16People without experience using Lisp’s macros or, worse yet, bearing the scars of C preprocessor-inflicted wounds, tend to get nervous when they realize that macro calls look like regular function calls. This turns out not to be a problem in practice for several reasons. One is that macro forms are usually formatted differently than function calls. For instance, you write the following:

  1. (dolist (x foo)
  2. (print x))

rather than this:

  1. (dolist (x foo) (print x))

or

  1. (dolist (x foo)
  2. (print x))

the way you would if **DOLIST** was a function. A good Lisp environment will automatically format macro calls correctly, even for user-defined macros.

And even if a **DOLIST** form was written on a single line, there are several clues that it’s a macro: For one, the expression (x foo) is meaningful by itself only if x is the name of a function or macro. Combine that with the later occurrence of x as a variable, and it’s pretty suggestive that **DOLIST** is a macro that’s creating a binding for a variable named x. Naming conventions also help—looping constructs, which are invariably macros—are frequently given names starting with do.

17Using the empty list as false is a reflection of Lisp’s heritage as a list-processing language much as the use of the integer 0 as false in C is a reflection of its heritage as a bit-twiddling language. Not all Lisps handle boolean values the same way. Another of the many subtle differences upon which a good Common Lisp vs. Scheme flame war can rage for days is Scheme’s use of a distinct false value #f, which isn’t the same value as either the symbol nil or the empty list, which are also distinct from each other.

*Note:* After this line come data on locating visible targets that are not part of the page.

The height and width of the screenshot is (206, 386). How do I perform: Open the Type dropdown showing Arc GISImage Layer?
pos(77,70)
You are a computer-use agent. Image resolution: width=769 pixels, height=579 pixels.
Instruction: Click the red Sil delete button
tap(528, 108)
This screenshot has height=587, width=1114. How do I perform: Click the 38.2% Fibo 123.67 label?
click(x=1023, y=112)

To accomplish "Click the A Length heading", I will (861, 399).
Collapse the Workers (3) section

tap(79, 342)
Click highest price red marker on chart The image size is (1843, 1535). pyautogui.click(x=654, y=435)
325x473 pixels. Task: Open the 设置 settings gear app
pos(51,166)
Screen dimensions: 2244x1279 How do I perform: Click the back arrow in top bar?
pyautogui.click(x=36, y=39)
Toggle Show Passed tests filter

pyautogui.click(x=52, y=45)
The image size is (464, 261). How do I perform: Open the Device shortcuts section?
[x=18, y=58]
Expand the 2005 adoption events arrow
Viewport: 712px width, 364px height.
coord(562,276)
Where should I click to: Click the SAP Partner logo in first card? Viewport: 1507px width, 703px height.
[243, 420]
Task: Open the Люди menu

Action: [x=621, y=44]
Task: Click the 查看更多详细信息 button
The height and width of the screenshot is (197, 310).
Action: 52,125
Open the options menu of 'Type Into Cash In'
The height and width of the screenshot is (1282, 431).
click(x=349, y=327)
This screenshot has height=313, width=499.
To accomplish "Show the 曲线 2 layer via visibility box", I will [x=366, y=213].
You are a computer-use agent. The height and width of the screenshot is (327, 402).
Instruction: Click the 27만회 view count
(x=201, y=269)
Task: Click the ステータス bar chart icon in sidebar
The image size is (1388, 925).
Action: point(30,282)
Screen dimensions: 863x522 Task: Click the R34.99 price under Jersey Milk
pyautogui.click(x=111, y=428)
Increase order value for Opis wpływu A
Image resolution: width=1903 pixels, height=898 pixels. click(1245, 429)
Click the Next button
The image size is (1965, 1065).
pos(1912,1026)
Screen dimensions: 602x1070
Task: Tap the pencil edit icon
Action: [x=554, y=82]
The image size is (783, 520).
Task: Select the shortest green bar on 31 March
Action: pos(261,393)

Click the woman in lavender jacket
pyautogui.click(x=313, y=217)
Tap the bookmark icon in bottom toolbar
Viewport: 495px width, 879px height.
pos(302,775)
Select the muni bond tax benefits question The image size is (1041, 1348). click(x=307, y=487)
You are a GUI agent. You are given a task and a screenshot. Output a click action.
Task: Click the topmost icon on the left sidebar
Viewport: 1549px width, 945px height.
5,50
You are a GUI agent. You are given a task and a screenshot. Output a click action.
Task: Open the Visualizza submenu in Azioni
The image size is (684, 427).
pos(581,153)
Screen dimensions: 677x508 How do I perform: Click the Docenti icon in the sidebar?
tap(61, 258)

18Even the language standard is a bit ambivalent about which of **EQ** or **EQL** should be preferred. Object identity is defined by **EQ**, but the standard defines the phrase the same when talking about objects to mean **EQL** unless another predicate is explicitly mentioned. Thus, if you want to be 100 percent technically correct, you can say that (- 3 2) and (- 4 3) evaluate to “the same” object but not that they evaluate to “identical” objects. This is, admittedly, a bit of an angels-on-pinheads kind of issue.